[Start of Attachment]

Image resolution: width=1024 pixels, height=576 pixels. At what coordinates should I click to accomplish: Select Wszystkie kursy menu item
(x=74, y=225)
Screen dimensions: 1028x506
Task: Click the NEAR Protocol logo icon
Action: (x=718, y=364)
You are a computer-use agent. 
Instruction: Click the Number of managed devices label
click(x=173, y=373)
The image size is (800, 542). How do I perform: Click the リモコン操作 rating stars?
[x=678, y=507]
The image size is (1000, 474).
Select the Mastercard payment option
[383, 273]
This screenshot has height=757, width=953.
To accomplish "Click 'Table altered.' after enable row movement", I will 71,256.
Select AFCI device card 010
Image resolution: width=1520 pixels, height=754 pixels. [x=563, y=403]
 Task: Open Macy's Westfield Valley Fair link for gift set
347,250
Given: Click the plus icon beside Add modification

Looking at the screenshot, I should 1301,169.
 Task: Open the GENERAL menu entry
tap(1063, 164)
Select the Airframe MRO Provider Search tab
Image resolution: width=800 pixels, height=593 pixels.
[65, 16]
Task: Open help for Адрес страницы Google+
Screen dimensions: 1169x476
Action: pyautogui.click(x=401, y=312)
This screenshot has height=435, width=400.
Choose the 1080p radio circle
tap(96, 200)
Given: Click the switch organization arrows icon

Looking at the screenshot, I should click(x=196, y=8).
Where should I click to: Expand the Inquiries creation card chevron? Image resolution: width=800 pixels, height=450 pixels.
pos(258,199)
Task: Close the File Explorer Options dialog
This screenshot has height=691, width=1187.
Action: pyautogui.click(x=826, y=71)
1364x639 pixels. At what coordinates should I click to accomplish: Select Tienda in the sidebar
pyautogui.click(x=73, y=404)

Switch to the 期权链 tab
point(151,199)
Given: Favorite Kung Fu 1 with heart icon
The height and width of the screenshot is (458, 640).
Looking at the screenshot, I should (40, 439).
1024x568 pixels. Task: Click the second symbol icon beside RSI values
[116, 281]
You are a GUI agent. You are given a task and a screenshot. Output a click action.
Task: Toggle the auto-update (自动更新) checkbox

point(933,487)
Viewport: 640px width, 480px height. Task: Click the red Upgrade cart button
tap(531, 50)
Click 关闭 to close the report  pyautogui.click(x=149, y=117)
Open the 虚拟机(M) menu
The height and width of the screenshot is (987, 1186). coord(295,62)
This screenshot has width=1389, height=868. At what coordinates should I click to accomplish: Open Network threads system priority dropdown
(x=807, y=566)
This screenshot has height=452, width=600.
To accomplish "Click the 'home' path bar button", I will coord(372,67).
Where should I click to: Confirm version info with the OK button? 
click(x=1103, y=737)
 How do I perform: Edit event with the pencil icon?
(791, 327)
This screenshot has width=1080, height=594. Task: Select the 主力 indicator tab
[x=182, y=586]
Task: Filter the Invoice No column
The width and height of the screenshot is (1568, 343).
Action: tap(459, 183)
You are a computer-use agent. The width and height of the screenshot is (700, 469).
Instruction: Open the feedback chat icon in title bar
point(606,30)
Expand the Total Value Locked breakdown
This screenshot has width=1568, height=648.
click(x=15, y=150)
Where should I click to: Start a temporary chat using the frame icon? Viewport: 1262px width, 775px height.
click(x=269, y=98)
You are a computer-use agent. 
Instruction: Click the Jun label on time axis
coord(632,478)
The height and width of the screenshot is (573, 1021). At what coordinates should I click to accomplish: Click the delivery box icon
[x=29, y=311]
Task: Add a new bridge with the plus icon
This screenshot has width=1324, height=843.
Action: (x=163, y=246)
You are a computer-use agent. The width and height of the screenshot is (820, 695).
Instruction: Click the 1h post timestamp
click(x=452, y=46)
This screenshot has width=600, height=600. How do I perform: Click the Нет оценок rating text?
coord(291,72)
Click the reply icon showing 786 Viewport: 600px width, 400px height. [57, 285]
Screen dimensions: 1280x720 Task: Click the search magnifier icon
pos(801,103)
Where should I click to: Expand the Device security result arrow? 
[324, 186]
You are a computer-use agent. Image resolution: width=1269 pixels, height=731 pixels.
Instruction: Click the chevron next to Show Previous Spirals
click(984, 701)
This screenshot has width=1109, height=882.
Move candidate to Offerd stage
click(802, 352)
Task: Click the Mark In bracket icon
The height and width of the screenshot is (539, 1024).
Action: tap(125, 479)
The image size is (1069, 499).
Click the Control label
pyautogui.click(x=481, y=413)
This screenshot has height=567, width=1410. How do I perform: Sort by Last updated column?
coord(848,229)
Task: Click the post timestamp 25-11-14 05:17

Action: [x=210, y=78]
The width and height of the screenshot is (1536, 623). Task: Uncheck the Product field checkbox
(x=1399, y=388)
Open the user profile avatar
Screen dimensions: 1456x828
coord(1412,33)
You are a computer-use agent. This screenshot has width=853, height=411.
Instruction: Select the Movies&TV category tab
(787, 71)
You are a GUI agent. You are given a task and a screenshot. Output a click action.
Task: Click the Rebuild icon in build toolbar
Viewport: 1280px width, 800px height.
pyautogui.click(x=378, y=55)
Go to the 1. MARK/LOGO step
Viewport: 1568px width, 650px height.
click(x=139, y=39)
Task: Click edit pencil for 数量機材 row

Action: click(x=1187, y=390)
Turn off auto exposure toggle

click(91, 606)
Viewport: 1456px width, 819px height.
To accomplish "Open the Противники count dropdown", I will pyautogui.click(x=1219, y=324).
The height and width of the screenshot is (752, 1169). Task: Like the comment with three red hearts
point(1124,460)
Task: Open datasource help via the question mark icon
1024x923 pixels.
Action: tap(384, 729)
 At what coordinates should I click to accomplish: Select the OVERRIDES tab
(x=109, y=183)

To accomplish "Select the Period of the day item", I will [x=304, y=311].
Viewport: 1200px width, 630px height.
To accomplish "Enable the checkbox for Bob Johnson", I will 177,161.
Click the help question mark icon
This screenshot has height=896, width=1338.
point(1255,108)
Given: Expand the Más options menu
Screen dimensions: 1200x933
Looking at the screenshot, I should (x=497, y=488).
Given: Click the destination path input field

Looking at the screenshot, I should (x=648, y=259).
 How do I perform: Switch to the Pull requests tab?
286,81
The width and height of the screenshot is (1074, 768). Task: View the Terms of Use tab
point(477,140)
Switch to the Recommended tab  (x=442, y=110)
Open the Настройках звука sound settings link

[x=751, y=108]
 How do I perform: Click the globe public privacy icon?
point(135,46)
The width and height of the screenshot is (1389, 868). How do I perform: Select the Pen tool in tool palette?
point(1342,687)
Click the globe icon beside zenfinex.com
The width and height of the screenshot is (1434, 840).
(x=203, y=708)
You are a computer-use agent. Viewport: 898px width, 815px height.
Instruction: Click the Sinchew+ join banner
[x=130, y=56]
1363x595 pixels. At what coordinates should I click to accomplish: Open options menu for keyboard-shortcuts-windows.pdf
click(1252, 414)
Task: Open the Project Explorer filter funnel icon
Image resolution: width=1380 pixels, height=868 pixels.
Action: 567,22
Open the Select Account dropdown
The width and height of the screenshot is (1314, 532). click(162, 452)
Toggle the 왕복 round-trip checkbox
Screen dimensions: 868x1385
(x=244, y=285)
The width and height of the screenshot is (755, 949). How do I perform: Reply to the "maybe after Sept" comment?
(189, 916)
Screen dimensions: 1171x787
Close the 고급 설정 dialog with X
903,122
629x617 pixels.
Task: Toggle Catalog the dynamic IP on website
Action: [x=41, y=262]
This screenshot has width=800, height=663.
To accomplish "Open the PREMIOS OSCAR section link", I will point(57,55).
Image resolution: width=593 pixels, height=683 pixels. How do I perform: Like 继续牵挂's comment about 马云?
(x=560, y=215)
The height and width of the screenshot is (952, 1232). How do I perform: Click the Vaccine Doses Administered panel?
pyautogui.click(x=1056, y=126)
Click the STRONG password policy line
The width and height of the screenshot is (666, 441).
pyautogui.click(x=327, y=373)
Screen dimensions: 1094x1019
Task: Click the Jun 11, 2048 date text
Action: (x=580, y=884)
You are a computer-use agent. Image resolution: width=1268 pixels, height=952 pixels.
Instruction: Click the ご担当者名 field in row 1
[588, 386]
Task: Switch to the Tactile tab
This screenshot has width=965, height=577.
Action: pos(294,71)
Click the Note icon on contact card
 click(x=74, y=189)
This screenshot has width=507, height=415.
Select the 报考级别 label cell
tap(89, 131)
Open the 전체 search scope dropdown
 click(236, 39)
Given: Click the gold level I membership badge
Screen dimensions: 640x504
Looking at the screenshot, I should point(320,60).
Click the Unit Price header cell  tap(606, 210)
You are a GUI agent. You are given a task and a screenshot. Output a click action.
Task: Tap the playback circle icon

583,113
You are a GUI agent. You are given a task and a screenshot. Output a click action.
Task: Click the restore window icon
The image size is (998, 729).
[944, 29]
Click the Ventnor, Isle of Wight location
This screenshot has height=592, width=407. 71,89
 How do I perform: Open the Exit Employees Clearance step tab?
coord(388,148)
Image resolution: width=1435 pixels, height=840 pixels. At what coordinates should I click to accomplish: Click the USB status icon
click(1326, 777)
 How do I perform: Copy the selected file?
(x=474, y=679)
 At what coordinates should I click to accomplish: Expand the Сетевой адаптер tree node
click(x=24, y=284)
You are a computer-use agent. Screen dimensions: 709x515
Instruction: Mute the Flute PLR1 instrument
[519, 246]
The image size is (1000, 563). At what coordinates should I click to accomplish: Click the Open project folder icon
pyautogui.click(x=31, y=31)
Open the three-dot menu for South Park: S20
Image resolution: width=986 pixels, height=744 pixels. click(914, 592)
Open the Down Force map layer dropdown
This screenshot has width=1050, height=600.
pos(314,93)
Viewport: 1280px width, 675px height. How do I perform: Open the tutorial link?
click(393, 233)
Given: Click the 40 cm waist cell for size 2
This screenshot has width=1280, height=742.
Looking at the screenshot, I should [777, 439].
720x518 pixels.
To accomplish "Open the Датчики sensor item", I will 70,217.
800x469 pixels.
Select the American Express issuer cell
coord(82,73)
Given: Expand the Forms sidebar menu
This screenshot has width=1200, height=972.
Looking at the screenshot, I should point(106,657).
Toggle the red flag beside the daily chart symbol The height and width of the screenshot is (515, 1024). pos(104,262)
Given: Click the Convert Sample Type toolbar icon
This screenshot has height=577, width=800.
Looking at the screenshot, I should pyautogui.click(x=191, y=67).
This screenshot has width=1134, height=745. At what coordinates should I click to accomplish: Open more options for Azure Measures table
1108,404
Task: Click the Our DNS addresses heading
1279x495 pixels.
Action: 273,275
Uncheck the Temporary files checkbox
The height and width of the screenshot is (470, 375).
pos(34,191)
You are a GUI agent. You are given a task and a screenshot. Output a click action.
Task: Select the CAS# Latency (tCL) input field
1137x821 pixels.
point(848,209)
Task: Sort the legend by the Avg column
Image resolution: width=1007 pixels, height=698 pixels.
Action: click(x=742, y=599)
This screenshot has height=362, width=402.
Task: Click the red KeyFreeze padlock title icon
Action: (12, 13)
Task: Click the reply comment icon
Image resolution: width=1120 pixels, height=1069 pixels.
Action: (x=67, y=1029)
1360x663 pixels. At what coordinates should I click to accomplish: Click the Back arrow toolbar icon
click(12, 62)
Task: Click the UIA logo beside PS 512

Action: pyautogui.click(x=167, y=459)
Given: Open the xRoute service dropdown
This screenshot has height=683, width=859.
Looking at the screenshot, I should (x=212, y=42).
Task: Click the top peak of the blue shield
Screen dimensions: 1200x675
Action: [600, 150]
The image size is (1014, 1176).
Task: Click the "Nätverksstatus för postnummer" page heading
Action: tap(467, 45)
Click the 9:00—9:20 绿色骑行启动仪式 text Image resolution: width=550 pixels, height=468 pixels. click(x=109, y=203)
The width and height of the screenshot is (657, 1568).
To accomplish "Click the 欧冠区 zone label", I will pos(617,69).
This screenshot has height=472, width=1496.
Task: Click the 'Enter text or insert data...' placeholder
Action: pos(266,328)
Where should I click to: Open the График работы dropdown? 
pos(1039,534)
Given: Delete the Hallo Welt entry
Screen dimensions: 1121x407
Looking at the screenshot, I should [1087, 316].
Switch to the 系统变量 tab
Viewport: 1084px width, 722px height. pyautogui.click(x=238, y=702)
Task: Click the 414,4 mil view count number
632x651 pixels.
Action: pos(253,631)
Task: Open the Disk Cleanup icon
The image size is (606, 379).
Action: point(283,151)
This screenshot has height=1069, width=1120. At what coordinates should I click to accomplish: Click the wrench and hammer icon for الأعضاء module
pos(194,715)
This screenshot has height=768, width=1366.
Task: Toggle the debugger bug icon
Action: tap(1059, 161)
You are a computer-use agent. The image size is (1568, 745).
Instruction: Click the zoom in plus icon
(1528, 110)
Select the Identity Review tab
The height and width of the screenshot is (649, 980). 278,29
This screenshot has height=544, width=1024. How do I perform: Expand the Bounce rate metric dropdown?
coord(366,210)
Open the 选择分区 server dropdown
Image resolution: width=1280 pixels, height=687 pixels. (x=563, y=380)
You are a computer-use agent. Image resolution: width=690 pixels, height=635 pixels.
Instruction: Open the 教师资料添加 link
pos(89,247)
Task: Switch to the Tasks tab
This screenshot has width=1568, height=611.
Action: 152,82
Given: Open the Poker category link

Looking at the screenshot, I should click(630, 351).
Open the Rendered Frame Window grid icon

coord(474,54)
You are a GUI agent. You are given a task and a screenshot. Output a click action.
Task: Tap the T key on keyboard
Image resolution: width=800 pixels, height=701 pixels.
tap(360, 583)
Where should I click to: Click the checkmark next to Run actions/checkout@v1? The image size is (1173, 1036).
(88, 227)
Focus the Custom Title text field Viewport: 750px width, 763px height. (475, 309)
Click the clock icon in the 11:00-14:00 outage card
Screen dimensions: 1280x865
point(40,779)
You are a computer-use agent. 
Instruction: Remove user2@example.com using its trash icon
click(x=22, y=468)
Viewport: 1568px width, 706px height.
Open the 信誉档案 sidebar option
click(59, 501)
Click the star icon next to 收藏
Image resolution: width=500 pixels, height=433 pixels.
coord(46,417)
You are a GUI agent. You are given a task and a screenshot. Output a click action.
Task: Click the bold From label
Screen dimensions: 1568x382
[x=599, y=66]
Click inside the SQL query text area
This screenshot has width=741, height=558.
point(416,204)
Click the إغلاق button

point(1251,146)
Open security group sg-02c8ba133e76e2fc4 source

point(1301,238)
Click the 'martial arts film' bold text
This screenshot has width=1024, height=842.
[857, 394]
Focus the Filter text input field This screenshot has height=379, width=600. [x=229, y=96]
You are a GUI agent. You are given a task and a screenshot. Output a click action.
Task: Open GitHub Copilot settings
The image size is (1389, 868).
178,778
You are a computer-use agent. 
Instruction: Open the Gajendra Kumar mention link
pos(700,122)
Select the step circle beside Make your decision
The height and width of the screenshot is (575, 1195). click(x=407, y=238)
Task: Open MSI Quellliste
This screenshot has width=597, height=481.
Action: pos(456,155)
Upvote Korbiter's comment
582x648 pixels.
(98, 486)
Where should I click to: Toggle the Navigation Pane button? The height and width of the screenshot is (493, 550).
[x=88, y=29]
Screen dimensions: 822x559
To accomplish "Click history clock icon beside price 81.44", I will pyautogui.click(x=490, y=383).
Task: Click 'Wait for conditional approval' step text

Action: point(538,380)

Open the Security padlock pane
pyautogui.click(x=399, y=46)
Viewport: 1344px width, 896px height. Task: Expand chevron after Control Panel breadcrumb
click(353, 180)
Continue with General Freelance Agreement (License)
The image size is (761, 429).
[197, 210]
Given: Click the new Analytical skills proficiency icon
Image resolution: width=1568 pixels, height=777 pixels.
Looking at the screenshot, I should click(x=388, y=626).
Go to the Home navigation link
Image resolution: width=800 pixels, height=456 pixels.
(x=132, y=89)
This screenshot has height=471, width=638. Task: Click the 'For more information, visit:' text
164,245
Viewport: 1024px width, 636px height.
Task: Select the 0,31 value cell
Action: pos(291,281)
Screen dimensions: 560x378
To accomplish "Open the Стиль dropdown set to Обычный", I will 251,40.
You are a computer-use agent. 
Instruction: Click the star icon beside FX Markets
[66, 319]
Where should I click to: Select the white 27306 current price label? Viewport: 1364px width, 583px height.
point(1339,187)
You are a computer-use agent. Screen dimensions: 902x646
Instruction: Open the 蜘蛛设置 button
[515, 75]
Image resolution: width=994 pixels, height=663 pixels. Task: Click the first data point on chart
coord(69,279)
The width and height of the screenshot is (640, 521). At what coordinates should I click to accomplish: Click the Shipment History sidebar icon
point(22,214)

[End of Attachment]

* [Try it]: Using the entries above, return each line in which the word "Explorer" occurs.

* [Task response]:
Task: Close the File Explorer Options dialog
Task: Open the Project Explorer filter funnel icon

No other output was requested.